Records supplied Start Marker

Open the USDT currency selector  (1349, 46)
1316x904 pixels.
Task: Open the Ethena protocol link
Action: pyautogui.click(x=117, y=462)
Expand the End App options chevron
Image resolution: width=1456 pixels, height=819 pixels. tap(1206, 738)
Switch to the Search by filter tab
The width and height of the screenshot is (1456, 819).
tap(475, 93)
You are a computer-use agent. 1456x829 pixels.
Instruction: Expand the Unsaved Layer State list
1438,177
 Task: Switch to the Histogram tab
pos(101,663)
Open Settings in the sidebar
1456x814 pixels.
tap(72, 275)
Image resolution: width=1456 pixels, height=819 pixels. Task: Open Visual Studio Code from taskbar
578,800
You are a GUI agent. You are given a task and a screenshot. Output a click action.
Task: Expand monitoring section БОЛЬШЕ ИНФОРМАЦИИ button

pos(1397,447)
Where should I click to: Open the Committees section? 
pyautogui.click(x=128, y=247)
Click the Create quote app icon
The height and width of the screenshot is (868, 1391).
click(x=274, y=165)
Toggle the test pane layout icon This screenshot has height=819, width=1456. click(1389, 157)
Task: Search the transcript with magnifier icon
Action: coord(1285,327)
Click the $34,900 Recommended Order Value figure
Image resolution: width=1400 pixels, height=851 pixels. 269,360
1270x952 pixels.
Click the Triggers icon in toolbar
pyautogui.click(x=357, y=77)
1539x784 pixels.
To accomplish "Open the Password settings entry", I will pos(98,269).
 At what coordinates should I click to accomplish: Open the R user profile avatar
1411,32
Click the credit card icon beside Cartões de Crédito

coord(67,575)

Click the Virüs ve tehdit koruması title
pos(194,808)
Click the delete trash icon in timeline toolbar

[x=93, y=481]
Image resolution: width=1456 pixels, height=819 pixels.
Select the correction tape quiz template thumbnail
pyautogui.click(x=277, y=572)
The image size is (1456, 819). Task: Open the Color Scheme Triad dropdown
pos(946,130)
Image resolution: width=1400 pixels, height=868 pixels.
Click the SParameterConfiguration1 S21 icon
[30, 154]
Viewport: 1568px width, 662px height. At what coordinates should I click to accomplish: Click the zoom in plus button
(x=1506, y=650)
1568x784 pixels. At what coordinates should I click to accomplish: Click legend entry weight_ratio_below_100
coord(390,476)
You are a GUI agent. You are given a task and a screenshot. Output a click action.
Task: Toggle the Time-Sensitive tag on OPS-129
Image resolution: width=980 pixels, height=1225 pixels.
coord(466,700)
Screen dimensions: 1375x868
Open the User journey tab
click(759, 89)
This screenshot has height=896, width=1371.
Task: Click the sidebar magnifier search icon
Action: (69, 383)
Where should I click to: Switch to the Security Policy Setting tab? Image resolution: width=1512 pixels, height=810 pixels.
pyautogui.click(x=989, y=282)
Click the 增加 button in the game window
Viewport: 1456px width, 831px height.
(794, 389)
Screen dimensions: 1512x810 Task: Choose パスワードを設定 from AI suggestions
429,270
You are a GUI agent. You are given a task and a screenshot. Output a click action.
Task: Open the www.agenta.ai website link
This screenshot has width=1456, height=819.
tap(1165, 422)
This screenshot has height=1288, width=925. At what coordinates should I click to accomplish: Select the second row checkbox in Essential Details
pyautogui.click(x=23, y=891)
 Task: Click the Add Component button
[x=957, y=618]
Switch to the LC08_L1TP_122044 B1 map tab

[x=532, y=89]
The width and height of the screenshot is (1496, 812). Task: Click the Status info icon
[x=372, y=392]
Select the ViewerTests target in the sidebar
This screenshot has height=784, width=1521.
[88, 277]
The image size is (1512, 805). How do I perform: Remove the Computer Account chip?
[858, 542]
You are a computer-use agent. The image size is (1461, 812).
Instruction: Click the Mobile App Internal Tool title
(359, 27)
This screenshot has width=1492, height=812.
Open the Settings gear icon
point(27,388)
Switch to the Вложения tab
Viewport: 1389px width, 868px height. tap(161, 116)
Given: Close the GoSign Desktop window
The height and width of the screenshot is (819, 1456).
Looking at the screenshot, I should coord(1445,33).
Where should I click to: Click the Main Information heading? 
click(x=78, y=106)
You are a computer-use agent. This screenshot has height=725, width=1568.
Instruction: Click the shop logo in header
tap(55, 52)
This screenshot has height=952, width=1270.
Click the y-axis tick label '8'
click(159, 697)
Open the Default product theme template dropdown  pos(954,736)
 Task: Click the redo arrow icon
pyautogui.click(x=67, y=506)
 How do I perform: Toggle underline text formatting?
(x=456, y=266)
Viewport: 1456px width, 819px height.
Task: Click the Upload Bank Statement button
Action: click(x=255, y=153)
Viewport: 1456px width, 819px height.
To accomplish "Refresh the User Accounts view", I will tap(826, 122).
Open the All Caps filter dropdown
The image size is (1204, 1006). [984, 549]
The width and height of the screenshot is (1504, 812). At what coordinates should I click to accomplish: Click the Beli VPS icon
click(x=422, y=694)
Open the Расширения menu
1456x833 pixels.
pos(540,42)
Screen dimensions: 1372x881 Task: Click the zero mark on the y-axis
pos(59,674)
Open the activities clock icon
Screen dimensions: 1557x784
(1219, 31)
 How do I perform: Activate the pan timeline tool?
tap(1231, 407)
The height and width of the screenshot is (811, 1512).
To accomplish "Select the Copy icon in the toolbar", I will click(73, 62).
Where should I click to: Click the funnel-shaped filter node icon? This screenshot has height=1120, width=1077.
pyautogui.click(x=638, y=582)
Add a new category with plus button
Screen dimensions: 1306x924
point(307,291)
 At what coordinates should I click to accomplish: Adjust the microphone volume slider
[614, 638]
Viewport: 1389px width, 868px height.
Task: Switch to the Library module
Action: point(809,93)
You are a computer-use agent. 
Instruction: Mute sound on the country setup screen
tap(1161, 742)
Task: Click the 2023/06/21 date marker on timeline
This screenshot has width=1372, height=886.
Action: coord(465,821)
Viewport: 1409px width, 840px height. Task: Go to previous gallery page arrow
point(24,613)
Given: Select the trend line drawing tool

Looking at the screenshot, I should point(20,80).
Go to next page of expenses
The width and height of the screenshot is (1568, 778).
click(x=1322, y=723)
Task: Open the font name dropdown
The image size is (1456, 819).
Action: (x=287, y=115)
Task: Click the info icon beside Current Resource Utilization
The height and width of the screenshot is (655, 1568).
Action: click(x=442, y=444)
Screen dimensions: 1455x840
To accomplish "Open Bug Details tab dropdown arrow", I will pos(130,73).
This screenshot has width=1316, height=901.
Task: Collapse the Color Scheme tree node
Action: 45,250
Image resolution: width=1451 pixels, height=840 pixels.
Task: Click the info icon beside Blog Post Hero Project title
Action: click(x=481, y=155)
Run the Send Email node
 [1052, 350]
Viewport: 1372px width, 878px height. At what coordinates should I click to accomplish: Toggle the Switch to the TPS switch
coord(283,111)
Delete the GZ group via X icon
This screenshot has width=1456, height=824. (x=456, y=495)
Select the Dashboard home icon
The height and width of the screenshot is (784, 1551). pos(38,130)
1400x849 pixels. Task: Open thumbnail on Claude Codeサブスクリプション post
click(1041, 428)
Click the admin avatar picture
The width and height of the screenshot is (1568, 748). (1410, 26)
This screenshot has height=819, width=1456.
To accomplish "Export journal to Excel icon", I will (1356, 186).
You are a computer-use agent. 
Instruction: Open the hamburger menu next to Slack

Records supplied End Marker

§ Problem description
Repeat each record exactly, leaving nothing out.

§ Result for this task
Open the USDT currency selector  (1349, 46)
1316x904 pixels.
Task: Open the Ethena protocol link
Action: pyautogui.click(x=117, y=462)
Expand the End App options chevron
Image resolution: width=1456 pixels, height=819 pixels. tap(1206, 738)
Switch to the Search by filter tab
The width and height of the screenshot is (1456, 819).
tap(475, 93)
You are a computer-use agent. 1456x829 pixels.
Instruction: Expand the Unsaved Layer State list
1438,177
 Task: Switch to the Histogram tab
pos(101,663)
Open Settings in the sidebar
1456x814 pixels.
tap(72, 275)
Image resolution: width=1456 pixels, height=819 pixels. Task: Open Visual Studio Code from taskbar
578,800
You are a GUI agent. You are given a task and a screenshot. Output a click action.
Task: Expand monitoring section БОЛЬШЕ ИНФОРМАЦИИ button

pos(1397,447)
Where should I click to: Open the Committees section? 
pyautogui.click(x=128, y=247)
Click the Create quote app icon
The height and width of the screenshot is (868, 1391).
click(x=274, y=165)
Toggle the test pane layout icon This screenshot has height=819, width=1456. click(1389, 157)
Task: Search the transcript with magnifier icon
Action: coord(1285,327)
Click the $34,900 Recommended Order Value figure
Image resolution: width=1400 pixels, height=851 pixels. 269,360
1270x952 pixels.
Click the Triggers icon in toolbar
pyautogui.click(x=357, y=77)
1539x784 pixels.
To accomplish "Open the Password settings entry", I will pos(98,269).
 At what coordinates should I click to accomplish: Open the R user profile avatar
1411,32
Click the credit card icon beside Cartões de Crédito

coord(67,575)

Click the Virüs ve tehdit koruması title
pos(194,808)
Click the delete trash icon in timeline toolbar

[x=93, y=481]
Image resolution: width=1456 pixels, height=819 pixels.
Select the correction tape quiz template thumbnail
pyautogui.click(x=277, y=572)
The image size is (1456, 819). Task: Open the Color Scheme Triad dropdown
pos(946,130)
Image resolution: width=1400 pixels, height=868 pixels.
Click the SParameterConfiguration1 S21 icon
[30, 154]
Viewport: 1568px width, 662px height. At what coordinates should I click to accomplish: Click the zoom in plus button
(x=1506, y=650)
1568x784 pixels. At what coordinates should I click to accomplish: Click legend entry weight_ratio_below_100
coord(390,476)
You are a GUI agent. You are given a task and a screenshot. Output a click action.
Task: Toggle the Time-Sensitive tag on OPS-129
Image resolution: width=980 pixels, height=1225 pixels.
coord(466,700)
Screen dimensions: 1375x868
Open the User journey tab
click(759, 89)
This screenshot has height=896, width=1371.
Task: Click the sidebar magnifier search icon
Action: (69, 383)
Where should I click to: Switch to the Security Policy Setting tab? Image resolution: width=1512 pixels, height=810 pixels.
pyautogui.click(x=989, y=282)
Click the 增加 button in the game window
Viewport: 1456px width, 831px height.
(794, 389)
Screen dimensions: 1512x810 Task: Choose パスワードを設定 from AI suggestions
429,270
You are a GUI agent. You are given a task and a screenshot. Output a click action.
Task: Open the www.agenta.ai website link
This screenshot has width=1456, height=819.
tap(1165, 422)
This screenshot has height=1288, width=925. At what coordinates should I click to accomplish: Select the second row checkbox in Essential Details
pyautogui.click(x=23, y=891)
 Task: Click the Add Component button
[x=957, y=618]
Switch to the LC08_L1TP_122044 B1 map tab

[x=532, y=89]
The width and height of the screenshot is (1496, 812). Task: Click the Status info icon
[x=372, y=392]
Select the ViewerTests target in the sidebar
This screenshot has height=784, width=1521.
[88, 277]
The image size is (1512, 805). How do I perform: Remove the Computer Account chip?
[858, 542]
You are a computer-use agent. The image size is (1461, 812).
Instruction: Click the Mobile App Internal Tool title
(359, 27)
This screenshot has width=1492, height=812.
Open the Settings gear icon
point(27,388)
Switch to the Вложения tab
Viewport: 1389px width, 868px height. tap(161, 116)
Given: Close the GoSign Desktop window
The height and width of the screenshot is (819, 1456).
Looking at the screenshot, I should coord(1445,33).
Where should I click to: Click the Main Information heading? 
click(x=78, y=106)
You are a computer-use agent. This screenshot has height=725, width=1568.
Instruction: Click the shop logo in header
tap(55, 52)
This screenshot has height=952, width=1270.
Click the y-axis tick label '8'
click(159, 697)
Open the Default product theme template dropdown  pos(954,736)
 Task: Click the redo arrow icon
pyautogui.click(x=67, y=506)
 How do I perform: Toggle underline text formatting?
(x=456, y=266)
Viewport: 1456px width, 819px height.
Task: Click the Upload Bank Statement button
Action: click(x=255, y=153)
Viewport: 1456px width, 819px height.
To accomplish "Refresh the User Accounts view", I will tap(826, 122).
Open the All Caps filter dropdown
The image size is (1204, 1006). [984, 549]
The width and height of the screenshot is (1504, 812). At what coordinates should I click to accomplish: Click the Beli VPS icon
click(x=422, y=694)
Open the Расширения menu
1456x833 pixels.
pos(540,42)
Screen dimensions: 1372x881 Task: Click the zero mark on the y-axis
pos(59,674)
Open the activities clock icon
Screen dimensions: 1557x784
(1219, 31)
 How do I perform: Activate the pan timeline tool?
tap(1231, 407)
The height and width of the screenshot is (811, 1512).
To accomplish "Select the Copy icon in the toolbar", I will click(73, 62).
Where should I click to: Click the funnel-shaped filter node icon? This screenshot has height=1120, width=1077.
pyautogui.click(x=638, y=582)
Add a new category with plus button
Screen dimensions: 1306x924
point(307,291)
 At what coordinates should I click to accomplish: Adjust the microphone volume slider
[614, 638]
Viewport: 1389px width, 868px height.
Task: Switch to the Library module
Action: point(809,93)
You are a computer-use agent. 
Instruction: Mute sound on the country setup screen
tap(1161, 742)
Task: Click the 2023/06/21 date marker on timeline
This screenshot has width=1372, height=886.
Action: coord(465,821)
Viewport: 1409px width, 840px height. Task: Go to previous gallery page arrow
point(24,613)
Given: Select the trend line drawing tool

Looking at the screenshot, I should point(20,80).
Go to next page of expenses
The width and height of the screenshot is (1568, 778).
click(x=1322, y=723)
Task: Open the font name dropdown
The image size is (1456, 819).
Action: (x=287, y=115)
Task: Click the info icon beside Current Resource Utilization
The height and width of the screenshot is (655, 1568).
Action: click(x=442, y=444)
Screen dimensions: 1455x840
To accomplish "Open Bug Details tab dropdown arrow", I will pos(130,73).
This screenshot has width=1316, height=901.
Task: Collapse the Color Scheme tree node
Action: 45,250
Image resolution: width=1451 pixels, height=840 pixels.
Task: Click the info icon beside Blog Post Hero Project title
Action: click(x=481, y=155)
Run the Send Email node
 [1052, 350]
Viewport: 1372px width, 878px height. At what coordinates should I click to accomplish: Toggle the Switch to the TPS switch
coord(283,111)
Delete the GZ group via X icon
This screenshot has width=1456, height=824. (x=456, y=495)
Select the Dashboard home icon
The height and width of the screenshot is (784, 1551). pos(38,130)
1400x849 pixels. Task: Open thumbnail on Claude Codeサブスクリプション post
click(1041, 428)
Click the admin avatar picture
The width and height of the screenshot is (1568, 748). (1410, 26)
This screenshot has height=819, width=1456.
To accomplish "Export journal to Excel icon", I will (1356, 186).
You are a computer-use agent. 
Instruction: Open the hamburger menu next to Slack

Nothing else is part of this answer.